↓↓↓
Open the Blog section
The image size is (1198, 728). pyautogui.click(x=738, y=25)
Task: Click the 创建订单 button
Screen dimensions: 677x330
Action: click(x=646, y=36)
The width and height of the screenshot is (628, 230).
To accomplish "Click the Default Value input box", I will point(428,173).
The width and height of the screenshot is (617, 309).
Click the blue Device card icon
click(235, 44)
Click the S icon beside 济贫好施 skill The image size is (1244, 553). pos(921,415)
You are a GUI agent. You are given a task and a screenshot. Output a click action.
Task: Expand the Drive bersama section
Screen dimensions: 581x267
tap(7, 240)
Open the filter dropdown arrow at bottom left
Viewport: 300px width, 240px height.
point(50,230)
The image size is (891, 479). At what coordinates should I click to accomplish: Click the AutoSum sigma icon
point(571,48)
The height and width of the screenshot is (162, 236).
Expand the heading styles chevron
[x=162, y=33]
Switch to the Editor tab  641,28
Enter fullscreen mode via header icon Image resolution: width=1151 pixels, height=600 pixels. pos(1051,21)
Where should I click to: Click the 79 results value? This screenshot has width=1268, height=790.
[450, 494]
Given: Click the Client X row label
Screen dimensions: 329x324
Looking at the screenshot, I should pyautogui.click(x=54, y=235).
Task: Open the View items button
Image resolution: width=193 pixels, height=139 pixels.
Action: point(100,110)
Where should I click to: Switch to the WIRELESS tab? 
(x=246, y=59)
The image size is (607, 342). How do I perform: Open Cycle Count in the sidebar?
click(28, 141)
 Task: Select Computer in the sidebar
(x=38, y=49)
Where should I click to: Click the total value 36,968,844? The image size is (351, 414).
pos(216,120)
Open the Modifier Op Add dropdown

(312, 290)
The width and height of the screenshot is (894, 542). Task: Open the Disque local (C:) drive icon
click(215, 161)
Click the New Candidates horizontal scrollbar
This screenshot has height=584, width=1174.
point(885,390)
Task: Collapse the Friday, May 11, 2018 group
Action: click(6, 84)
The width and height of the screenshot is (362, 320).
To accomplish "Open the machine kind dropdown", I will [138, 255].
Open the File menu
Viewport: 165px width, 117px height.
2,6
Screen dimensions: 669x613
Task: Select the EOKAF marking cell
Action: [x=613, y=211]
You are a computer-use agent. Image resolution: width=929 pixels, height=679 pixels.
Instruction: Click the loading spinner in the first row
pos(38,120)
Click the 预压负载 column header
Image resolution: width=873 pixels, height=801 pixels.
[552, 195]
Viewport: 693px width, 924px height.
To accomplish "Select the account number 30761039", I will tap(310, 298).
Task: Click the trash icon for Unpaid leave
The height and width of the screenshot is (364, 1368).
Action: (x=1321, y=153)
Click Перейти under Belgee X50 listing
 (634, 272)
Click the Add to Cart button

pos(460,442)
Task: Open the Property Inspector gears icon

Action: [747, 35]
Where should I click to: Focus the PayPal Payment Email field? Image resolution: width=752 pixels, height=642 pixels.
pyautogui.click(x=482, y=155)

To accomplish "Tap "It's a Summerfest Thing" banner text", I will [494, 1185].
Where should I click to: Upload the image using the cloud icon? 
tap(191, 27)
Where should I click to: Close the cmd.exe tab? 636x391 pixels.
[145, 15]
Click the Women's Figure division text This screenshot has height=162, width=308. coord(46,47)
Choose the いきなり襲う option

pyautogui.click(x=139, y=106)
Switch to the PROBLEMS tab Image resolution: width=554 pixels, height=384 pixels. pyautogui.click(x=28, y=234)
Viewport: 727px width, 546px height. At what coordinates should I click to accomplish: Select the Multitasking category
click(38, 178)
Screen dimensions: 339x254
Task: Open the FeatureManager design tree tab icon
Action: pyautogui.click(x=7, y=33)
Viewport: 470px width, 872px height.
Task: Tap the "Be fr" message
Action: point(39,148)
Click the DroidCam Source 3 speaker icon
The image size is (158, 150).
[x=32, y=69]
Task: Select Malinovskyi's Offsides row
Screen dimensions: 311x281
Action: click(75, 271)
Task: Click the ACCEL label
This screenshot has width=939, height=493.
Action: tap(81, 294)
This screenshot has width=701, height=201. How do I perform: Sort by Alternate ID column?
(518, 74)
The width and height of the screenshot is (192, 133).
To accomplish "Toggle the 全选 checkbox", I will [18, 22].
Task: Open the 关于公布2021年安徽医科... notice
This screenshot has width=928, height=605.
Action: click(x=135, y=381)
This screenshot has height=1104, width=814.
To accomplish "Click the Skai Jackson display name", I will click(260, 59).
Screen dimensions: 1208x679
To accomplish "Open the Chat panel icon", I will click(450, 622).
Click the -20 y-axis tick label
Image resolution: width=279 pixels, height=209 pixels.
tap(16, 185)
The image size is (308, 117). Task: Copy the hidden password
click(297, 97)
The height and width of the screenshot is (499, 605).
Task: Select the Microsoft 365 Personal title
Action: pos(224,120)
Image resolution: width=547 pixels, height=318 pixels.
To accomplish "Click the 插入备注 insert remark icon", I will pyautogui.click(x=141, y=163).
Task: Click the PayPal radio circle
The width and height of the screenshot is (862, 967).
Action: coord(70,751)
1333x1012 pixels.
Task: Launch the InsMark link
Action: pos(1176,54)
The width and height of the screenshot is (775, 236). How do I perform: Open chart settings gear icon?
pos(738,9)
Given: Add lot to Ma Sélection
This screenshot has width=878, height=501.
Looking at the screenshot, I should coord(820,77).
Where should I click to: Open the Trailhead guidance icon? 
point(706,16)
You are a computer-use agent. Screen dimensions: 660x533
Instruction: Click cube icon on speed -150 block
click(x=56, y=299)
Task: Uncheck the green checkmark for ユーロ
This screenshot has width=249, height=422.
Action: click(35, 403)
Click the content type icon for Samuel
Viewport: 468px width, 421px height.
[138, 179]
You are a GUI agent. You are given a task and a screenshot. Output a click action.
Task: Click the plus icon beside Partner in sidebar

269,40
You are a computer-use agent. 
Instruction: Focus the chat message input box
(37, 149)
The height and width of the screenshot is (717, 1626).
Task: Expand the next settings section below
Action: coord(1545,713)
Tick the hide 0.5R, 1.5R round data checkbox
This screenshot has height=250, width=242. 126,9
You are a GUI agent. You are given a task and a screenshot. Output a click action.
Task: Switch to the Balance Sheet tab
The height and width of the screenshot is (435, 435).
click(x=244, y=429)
↑↑↑
→ **Work request**: All the records, from the first line to the last: repeat them exactly.

→ **Solution**:
Open the Blog section
The image size is (1198, 728). pyautogui.click(x=738, y=25)
Task: Click the 创建订单 button
Screen dimensions: 677x330
Action: click(x=646, y=36)
The width and height of the screenshot is (628, 230).
To accomplish "Click the Default Value input box", I will point(428,173).
The width and height of the screenshot is (617, 309).
Click the blue Device card icon
click(235, 44)
Click the S icon beside 济贫好施 skill The image size is (1244, 553). pos(921,415)
You are a GUI agent. You are given a task and a screenshot. Output a click action.
Task: Expand the Drive bersama section
Screen dimensions: 581x267
tap(7, 240)
Open the filter dropdown arrow at bottom left
Viewport: 300px width, 240px height.
point(50,230)
The image size is (891, 479). At what coordinates should I click to accomplish: Click the AutoSum sigma icon
point(571,48)
The height and width of the screenshot is (162, 236).
Expand the heading styles chevron
[x=162, y=33]
Switch to the Editor tab  641,28
Enter fullscreen mode via header icon Image resolution: width=1151 pixels, height=600 pixels. pos(1051,21)
Where should I click to: Click the 79 results value? This screenshot has width=1268, height=790.
[450, 494]
Given: Click the Client X row label
Screen dimensions: 329x324
Looking at the screenshot, I should pyautogui.click(x=54, y=235).
Task: Open the View items button
Image resolution: width=193 pixels, height=139 pixels.
Action: point(100,110)
Where should I click to: Switch to the WIRELESS tab? 
(x=246, y=59)
The image size is (607, 342). How do I perform: Open Cycle Count in the sidebar?
click(28, 141)
 Task: Select Computer in the sidebar
(x=38, y=49)
Where should I click to: Click the total value 36,968,844? The image size is (351, 414).
pos(216,120)
Open the Modifier Op Add dropdown

(312, 290)
The width and height of the screenshot is (894, 542). Task: Open the Disque local (C:) drive icon
click(215, 161)
Click the New Candidates horizontal scrollbar
This screenshot has height=584, width=1174.
point(885,390)
Task: Collapse the Friday, May 11, 2018 group
Action: click(6, 84)
The width and height of the screenshot is (362, 320).
To accomplish "Open the machine kind dropdown", I will [138, 255].
Open the File menu
Viewport: 165px width, 117px height.
2,6
Screen dimensions: 669x613
Task: Select the EOKAF marking cell
Action: [x=613, y=211]
You are a computer-use agent. Image resolution: width=929 pixels, height=679 pixels.
Instruction: Click the loading spinner in the first row
pos(38,120)
Click the 预压负载 column header
Image resolution: width=873 pixels, height=801 pixels.
[552, 195]
Viewport: 693px width, 924px height.
To accomplish "Select the account number 30761039", I will tap(310, 298).
Task: Click the trash icon for Unpaid leave
The height and width of the screenshot is (364, 1368).
Action: (x=1321, y=153)
Click Перейти under Belgee X50 listing
 (634, 272)
Click the Add to Cart button

pos(460,442)
Task: Open the Property Inspector gears icon

Action: [747, 35]
Where should I click to: Focus the PayPal Payment Email field? Image resolution: width=752 pixels, height=642 pixels.
pyautogui.click(x=482, y=155)

To accomplish "Tap "It's a Summerfest Thing" banner text", I will [494, 1185].
Where should I click to: Upload the image using the cloud icon? 
tap(191, 27)
Where should I click to: Close the cmd.exe tab? 636x391 pixels.
[145, 15]
Click the Women's Figure division text This screenshot has height=162, width=308. coord(46,47)
Choose the いきなり襲う option

pyautogui.click(x=139, y=106)
Switch to the PROBLEMS tab Image resolution: width=554 pixels, height=384 pixels. pyautogui.click(x=28, y=234)
Viewport: 727px width, 546px height. At what coordinates should I click to accomplish: Select the Multitasking category
click(38, 178)
Screen dimensions: 339x254
Task: Open the FeatureManager design tree tab icon
Action: pyautogui.click(x=7, y=33)
Viewport: 470px width, 872px height.
Task: Tap the "Be fr" message
Action: point(39,148)
Click the DroidCam Source 3 speaker icon
The image size is (158, 150).
[x=32, y=69]
Task: Select Malinovskyi's Offsides row
Screen dimensions: 311x281
Action: click(75, 271)
Task: Click the ACCEL label
This screenshot has width=939, height=493.
Action: tap(81, 294)
This screenshot has width=701, height=201. How do I perform: Sort by Alternate ID column?
(518, 74)
The width and height of the screenshot is (192, 133).
To accomplish "Toggle the 全选 checkbox", I will [18, 22].
Task: Open the 关于公布2021年安徽医科... notice
This screenshot has width=928, height=605.
Action: click(x=135, y=381)
This screenshot has height=1104, width=814.
To accomplish "Click the Skai Jackson display name", I will click(260, 59).
Screen dimensions: 1208x679
To accomplish "Open the Chat panel icon", I will click(450, 622).
Click the -20 y-axis tick label
Image resolution: width=279 pixels, height=209 pixels.
tap(16, 185)
The image size is (308, 117). Task: Copy the hidden password
click(297, 97)
The height and width of the screenshot is (499, 605).
Task: Select the Microsoft 365 Personal title
Action: pos(224,120)
Image resolution: width=547 pixels, height=318 pixels.
To accomplish "Click the 插入备注 insert remark icon", I will pyautogui.click(x=141, y=163).
Task: Click the PayPal radio circle
The width and height of the screenshot is (862, 967).
Action: coord(70,751)
1333x1012 pixels.
Task: Launch the InsMark link
Action: pos(1176,54)
The width and height of the screenshot is (775, 236). How do I perform: Open chart settings gear icon?
pos(738,9)
Given: Add lot to Ma Sélection
This screenshot has width=878, height=501.
Looking at the screenshot, I should coord(820,77).
Where should I click to: Open the Trailhead guidance icon? 
point(706,16)
You are a computer-use agent. Screen dimensions: 660x533
Instruction: Click cube icon on speed -150 block
click(x=56, y=299)
Task: Uncheck the green checkmark for ユーロ
This screenshot has width=249, height=422.
Action: click(35, 403)
Click the content type icon for Samuel
Viewport: 468px width, 421px height.
[138, 179]
You are a GUI agent. You are given a task and a screenshot. Output a click action.
Task: Click the plus icon beside Partner in sidebar

269,40
You are a computer-use agent. 
Instruction: Focus the chat message input box
(37, 149)
The height and width of the screenshot is (717, 1626).
Task: Expand the next settings section below
Action: coord(1545,713)
Tick the hide 0.5R, 1.5R round data checkbox
This screenshot has height=250, width=242. 126,9
You are a GUI agent. You are given a task and a screenshot. Output a click action.
Task: Switch to the Balance Sheet tab
The height and width of the screenshot is (435, 435).
click(x=244, y=429)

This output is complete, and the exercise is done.